15. The method of claim 14, wherein stimulant is injected at an injection pressure that is below the original in-situ minimum stress of the formation during a first stage of conditioning.
16. The method of claim 15, wherein injection pressure is raised above the original in-situ minimum stress during a second stage of conditioning.
17. The method of claim 14, wherein stimulant is injected simultaneously into both wells.
18. The method of claim 14, wherein stimulant is injected alternately into the first and then the second well of the two wells.
19. The method of claim 14, wherein stimulant is injected at a constant injection rate.
20. The method of claim 14, wherein stimulant is injected at a varying injection rate.
21. The method of claim 20, wherein stimulant injection rate is incrementally increased.
22. The method of claim 20, wherein stimulant injection rate is raised and lowered to achieve formation conditioning.
23. The method of claim 14, wherein stimulant injection rate or stimulant injection pressure during conditioning varies between the two wells.
24. The method of claim 14, wherein the stimulant is one or more materials selected from the group consisting of water, steam, solvents, solutions of suitable chemicals and mixtures thereof.
25. The method of claim 24, wherein the stimulant has a viscosity of at least 1 cp.
26. The method of claim 24, wherein stimulant temperature is selected from the group consisting of below, equal or above the original temperature of the formation.
27. The method of claim 24, wherein stimulant type and stimulant temperature vary between the two wells.
28. The method of claim 14, wherein initiating the fracture zone comprises injecting a stimulant at an injection pressure greater than that required for conditioning.
29. The method of claim 28, wherein injection of stimulant is applied to one of said two wells.
30. The method of claim 28, wherein injection of the stimulant serves to stimulate the formation around the two wells so that the fracture zone forms between the two wells.
31. The method of claim 28, wherein injection pressure is increased above an original in-situ minimum stress of the formation by increasing injection rate.
32. The method of claim 31, wherein initiation of the fracture zone is monitored by monitoring injection pressure.

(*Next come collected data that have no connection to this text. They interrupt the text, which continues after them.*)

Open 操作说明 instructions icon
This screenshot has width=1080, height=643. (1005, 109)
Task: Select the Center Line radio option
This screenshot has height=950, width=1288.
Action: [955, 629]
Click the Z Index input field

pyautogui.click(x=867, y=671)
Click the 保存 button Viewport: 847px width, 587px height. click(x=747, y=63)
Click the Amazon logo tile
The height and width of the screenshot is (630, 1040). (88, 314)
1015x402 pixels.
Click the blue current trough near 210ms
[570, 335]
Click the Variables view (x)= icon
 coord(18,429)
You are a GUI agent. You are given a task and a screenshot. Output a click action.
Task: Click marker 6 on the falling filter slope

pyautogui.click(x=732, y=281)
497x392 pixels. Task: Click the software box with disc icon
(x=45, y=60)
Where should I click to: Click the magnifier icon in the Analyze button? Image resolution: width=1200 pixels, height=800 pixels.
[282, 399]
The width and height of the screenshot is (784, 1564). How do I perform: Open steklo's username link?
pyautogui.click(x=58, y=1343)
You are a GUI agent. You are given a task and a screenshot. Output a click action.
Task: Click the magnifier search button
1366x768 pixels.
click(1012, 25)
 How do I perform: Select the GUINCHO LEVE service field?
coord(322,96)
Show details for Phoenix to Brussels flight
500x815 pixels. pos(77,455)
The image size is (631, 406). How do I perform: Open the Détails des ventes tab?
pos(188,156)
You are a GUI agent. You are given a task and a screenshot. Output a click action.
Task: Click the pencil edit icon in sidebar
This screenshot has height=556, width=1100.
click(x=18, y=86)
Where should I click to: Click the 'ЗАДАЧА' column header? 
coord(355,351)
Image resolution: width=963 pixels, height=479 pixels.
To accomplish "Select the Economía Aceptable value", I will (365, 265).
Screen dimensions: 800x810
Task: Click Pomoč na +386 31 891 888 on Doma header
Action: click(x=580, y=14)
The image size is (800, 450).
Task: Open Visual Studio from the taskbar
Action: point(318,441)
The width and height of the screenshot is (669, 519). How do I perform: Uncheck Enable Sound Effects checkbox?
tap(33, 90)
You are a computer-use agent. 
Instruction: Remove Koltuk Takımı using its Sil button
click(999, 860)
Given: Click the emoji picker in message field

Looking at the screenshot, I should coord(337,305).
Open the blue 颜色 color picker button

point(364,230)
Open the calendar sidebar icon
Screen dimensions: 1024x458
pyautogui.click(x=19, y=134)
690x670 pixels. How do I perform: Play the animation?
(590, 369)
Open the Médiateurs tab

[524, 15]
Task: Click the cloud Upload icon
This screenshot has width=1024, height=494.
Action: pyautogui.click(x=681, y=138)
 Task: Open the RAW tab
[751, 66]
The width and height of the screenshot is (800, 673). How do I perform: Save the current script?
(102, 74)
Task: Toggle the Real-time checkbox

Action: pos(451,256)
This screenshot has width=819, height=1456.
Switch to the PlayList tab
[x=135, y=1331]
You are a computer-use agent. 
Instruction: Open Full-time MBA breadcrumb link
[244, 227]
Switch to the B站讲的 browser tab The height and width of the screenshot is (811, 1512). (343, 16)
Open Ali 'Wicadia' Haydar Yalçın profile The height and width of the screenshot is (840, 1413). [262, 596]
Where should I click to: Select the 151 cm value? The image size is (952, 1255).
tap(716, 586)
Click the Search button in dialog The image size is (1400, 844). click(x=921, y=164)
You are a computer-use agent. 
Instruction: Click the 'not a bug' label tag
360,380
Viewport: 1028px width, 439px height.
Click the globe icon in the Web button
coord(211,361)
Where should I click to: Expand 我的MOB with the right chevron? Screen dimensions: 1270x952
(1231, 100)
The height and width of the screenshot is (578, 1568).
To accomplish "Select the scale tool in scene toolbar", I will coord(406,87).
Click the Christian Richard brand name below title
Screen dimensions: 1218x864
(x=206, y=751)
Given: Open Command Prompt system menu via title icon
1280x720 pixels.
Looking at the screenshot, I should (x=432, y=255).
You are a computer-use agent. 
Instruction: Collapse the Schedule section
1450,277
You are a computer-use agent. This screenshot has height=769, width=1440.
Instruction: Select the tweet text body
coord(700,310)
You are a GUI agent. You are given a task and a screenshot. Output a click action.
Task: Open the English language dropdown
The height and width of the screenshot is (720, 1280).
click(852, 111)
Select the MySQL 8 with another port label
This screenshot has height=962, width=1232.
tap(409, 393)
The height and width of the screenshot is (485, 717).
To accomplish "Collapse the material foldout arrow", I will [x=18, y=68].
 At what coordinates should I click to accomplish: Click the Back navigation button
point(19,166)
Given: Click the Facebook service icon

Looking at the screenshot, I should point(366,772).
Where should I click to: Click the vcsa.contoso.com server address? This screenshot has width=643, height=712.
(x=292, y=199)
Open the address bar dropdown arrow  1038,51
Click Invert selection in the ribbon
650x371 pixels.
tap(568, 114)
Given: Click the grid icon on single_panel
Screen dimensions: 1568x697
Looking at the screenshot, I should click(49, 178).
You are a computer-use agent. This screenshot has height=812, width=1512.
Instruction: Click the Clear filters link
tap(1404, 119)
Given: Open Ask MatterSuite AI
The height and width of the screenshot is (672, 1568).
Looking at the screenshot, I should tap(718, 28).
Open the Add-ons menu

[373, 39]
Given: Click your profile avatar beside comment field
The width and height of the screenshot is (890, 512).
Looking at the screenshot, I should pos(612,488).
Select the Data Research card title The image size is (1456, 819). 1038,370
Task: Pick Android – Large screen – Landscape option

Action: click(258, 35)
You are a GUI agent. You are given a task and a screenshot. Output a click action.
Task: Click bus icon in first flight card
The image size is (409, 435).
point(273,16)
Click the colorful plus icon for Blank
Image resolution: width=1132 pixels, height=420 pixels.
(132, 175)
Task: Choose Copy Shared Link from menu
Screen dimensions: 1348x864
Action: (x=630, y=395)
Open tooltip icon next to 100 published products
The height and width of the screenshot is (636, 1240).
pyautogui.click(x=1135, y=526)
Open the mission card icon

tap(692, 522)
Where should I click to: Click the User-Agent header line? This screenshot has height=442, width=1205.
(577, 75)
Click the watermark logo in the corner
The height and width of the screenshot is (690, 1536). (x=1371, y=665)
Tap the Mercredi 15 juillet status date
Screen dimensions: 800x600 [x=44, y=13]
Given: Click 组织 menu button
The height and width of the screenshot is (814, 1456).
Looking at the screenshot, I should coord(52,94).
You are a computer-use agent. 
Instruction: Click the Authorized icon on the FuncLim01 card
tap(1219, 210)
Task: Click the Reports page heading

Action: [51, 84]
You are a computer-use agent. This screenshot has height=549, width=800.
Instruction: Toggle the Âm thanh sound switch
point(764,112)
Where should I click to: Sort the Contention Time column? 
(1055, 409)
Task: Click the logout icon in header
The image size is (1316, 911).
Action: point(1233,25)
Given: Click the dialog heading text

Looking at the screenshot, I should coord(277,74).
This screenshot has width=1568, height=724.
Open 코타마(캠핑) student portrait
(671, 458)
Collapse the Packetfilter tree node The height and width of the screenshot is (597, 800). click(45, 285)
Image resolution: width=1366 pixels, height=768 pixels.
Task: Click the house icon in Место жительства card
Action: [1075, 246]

33. The method of claim 31, wherein initiation of the fracture zone is monitored by monitoring injection rate.
34. The method of claim 28, comprising shutting-in a first of the two wells and continuing injection in a second of the two wells once a fracture zone is initiated.
FIELD OF THE INVENTION
 The present invention relates to a method of inducing targeted oriented fractures connecting two wells drilled in subterranean porous formations whether or not the connection of the two wells is oriented perpendicular to the in-situ minimum stress.
 In many Earth engineering applications, wells are drilled into subterranean porous formations. It is desirable to create a fracture connecting two neighboring wells. In general, the fracture follows the plane perpendicular to the least resistance, i.e., perpendicular to the original in-situ minimum stress, Smin. Thus, normally, the two wells need to be drilled so that the line connecting them is aligned perpendicular to Smin. Otherwise, if the two wells are drilled substantially deviated from the preferred direction, a fracture may not be formed to connect the two wells.
In Canada and many parts of the world, petrochemicals are found in heavy, viscous forms such as bitumen, which are difficult to extract. The bitumen-saturated oilsands reservoirs of Canada, Venezuela and California are just some examples of such subterranean formations. In these formations, it is not possible to simply drill wells and pump out the oil. Instead, the reservoirs are heated or otherwise stimulated to reduce viscosity and promote extraction.
 The two most common and commercially-proven methods of stimulating oilsands reservoirs are (a) cyclic steam stimulation (CSS) and (b) steam assisted gravity drainage (SAGD). In both cases, steam is injected into the reservoir, to heat up the bitumen. Some variations of these processes may involve injecting solvent to aid the viscosity reduction or use electrical heating to replace the role of steam. In general, the initial injectivity into the reservoir, i.e., how much volume of the stimulant can be injected per unit of time, is relatively small. Fracturing of the reservoir is desired to provide channels for the stimulant travel and to access the reservoir. The fracture not only increases the injectivity, but also increases the contact area of the stimulant within the reservoir. For example, in CSS, the injection pressure goes above the reservoir's fracture pressure with the goal to form the fracture. It is desirable to be able to control the orientation, depth and length of fractures in the reservoir, in order to more effectively place stimulant in the targeted location, extent and/or time, all of which can help maximize petroleum extraction.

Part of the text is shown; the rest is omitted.